THE REQUEST - Will you retype the listing below verbatim, starting at its first line and ending at the line that contains "[x=615, y=357]", with both of those lines included?

EXTRACTED DATA -
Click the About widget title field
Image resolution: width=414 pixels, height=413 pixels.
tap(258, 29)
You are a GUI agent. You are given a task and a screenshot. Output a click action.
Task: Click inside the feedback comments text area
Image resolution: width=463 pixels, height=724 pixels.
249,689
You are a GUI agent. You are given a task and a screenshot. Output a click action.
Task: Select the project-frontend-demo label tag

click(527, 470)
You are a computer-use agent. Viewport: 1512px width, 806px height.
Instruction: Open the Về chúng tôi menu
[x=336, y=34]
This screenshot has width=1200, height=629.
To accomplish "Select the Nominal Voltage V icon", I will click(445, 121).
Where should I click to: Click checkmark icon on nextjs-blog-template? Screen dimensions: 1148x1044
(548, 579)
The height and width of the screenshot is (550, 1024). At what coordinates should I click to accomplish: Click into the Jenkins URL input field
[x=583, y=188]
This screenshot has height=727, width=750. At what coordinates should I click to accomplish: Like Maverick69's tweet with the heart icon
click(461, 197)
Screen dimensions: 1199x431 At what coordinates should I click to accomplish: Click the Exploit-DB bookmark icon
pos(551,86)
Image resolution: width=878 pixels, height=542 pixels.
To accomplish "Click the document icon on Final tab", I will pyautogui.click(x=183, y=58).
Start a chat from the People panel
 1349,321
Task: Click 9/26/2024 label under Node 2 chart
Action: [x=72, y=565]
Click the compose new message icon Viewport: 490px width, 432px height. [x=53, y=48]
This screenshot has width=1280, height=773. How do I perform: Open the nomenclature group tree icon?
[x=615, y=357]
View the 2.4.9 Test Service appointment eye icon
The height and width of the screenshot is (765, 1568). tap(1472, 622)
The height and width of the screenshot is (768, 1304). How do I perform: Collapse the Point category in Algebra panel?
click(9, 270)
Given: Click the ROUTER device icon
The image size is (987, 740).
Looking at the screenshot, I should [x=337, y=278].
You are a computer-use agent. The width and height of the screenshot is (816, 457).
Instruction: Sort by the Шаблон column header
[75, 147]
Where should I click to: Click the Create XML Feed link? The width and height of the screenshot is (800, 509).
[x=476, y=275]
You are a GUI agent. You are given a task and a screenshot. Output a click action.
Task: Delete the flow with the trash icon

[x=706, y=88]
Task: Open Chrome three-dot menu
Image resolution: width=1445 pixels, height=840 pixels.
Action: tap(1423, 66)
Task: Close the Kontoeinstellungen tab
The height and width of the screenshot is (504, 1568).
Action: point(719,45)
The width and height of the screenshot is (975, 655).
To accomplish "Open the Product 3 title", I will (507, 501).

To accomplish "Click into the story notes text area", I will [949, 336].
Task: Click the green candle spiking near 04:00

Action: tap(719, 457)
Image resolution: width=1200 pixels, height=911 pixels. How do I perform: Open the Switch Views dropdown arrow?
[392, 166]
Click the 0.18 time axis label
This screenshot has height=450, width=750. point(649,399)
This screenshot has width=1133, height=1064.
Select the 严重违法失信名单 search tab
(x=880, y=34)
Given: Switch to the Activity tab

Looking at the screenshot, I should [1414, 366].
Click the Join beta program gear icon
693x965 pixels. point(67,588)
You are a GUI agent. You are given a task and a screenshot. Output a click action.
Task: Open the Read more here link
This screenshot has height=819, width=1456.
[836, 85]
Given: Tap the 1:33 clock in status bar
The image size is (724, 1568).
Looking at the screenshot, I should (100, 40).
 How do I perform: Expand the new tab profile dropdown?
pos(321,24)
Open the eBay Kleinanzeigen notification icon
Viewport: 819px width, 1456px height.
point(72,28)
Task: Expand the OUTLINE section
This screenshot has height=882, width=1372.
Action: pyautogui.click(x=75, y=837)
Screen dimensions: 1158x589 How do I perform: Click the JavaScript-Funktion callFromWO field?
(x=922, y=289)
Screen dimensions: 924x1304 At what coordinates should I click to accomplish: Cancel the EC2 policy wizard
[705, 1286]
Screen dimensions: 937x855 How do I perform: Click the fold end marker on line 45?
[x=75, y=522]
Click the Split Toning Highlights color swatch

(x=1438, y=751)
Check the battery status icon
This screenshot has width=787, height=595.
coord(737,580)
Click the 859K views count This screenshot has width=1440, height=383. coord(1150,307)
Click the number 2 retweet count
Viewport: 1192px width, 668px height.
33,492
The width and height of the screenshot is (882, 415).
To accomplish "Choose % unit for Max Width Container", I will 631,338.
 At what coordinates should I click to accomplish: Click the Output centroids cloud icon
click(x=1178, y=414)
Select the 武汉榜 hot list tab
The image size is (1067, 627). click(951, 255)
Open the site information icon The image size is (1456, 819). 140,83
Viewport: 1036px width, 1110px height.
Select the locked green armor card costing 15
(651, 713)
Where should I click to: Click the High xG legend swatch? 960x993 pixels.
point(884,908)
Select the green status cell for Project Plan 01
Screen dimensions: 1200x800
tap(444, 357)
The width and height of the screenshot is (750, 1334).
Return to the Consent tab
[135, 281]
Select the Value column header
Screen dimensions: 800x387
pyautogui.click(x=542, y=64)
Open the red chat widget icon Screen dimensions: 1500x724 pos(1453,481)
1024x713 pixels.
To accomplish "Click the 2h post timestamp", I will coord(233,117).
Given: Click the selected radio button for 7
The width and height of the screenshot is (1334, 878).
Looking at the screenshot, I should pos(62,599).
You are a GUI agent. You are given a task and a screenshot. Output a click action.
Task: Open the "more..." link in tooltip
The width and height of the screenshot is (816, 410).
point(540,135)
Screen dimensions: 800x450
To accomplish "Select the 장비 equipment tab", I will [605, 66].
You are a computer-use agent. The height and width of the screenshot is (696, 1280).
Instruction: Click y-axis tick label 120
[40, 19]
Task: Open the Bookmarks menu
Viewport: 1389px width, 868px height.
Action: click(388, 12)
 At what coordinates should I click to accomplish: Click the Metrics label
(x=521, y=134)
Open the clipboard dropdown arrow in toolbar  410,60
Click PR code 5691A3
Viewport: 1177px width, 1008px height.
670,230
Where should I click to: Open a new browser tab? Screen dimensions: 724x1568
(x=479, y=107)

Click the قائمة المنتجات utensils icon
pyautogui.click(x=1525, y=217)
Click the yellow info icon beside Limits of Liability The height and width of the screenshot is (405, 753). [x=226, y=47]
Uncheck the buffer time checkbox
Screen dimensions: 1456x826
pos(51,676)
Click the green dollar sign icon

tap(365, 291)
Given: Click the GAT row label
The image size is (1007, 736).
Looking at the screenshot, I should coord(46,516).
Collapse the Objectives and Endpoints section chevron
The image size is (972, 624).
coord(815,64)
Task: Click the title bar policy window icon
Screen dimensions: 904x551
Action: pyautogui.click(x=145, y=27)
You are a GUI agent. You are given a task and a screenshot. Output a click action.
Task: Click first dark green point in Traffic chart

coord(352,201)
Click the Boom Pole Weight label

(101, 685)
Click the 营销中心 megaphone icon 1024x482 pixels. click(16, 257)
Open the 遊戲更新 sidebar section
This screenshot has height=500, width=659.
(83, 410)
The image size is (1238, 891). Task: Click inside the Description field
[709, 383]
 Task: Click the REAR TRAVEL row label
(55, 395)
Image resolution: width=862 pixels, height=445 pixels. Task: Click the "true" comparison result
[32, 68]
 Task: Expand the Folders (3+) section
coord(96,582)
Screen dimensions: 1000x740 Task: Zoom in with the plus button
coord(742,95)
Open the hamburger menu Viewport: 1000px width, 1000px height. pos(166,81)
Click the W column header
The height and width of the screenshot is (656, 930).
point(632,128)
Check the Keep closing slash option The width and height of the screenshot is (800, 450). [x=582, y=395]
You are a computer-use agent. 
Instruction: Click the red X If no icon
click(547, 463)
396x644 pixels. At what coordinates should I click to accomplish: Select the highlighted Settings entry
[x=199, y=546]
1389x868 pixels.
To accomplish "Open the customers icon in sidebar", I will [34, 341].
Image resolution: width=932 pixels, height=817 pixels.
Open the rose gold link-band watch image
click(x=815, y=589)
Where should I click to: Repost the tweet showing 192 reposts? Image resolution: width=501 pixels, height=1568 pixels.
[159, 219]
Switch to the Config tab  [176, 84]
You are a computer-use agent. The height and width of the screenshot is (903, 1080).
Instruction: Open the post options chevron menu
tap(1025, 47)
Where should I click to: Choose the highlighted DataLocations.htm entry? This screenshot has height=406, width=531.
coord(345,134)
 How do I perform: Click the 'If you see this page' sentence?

COMPLETE OUTPUT -
Click the About widget title field
Image resolution: width=414 pixels, height=413 pixels.
tap(258, 29)
You are a GUI agent. You are given a task and a screenshot. Output a click action.
Task: Click inside the feedback comments text area
Image resolution: width=463 pixels, height=724 pixels.
249,689
You are a GUI agent. You are given a task and a screenshot. Output a click action.
Task: Select the project-frontend-demo label tag

click(527, 470)
You are a computer-use agent. Viewport: 1512px width, 806px height.
Instruction: Open the Về chúng tôi menu
[x=336, y=34]
This screenshot has width=1200, height=629.
To accomplish "Select the Nominal Voltage V icon", I will click(445, 121).
Where should I click to: Click checkmark icon on nextjs-blog-template? Screen dimensions: 1148x1044
(548, 579)
The height and width of the screenshot is (550, 1024). At what coordinates should I click to accomplish: Click into the Jenkins URL input field
[x=583, y=188]
This screenshot has height=727, width=750. At what coordinates should I click to accomplish: Like Maverick69's tweet with the heart icon
click(461, 197)
Screen dimensions: 1199x431 At what coordinates should I click to accomplish: Click the Exploit-DB bookmark icon
pos(551,86)
Image resolution: width=878 pixels, height=542 pixels.
To accomplish "Click the document icon on Final tab", I will pyautogui.click(x=183, y=58).
Start a chat from the People panel
 1349,321
Task: Click 9/26/2024 label under Node 2 chart
Action: [x=72, y=565]
Click the compose new message icon Viewport: 490px width, 432px height. [x=53, y=48]
This screenshot has width=1280, height=773. How do I perform: Open the nomenclature group tree icon?
[x=615, y=357]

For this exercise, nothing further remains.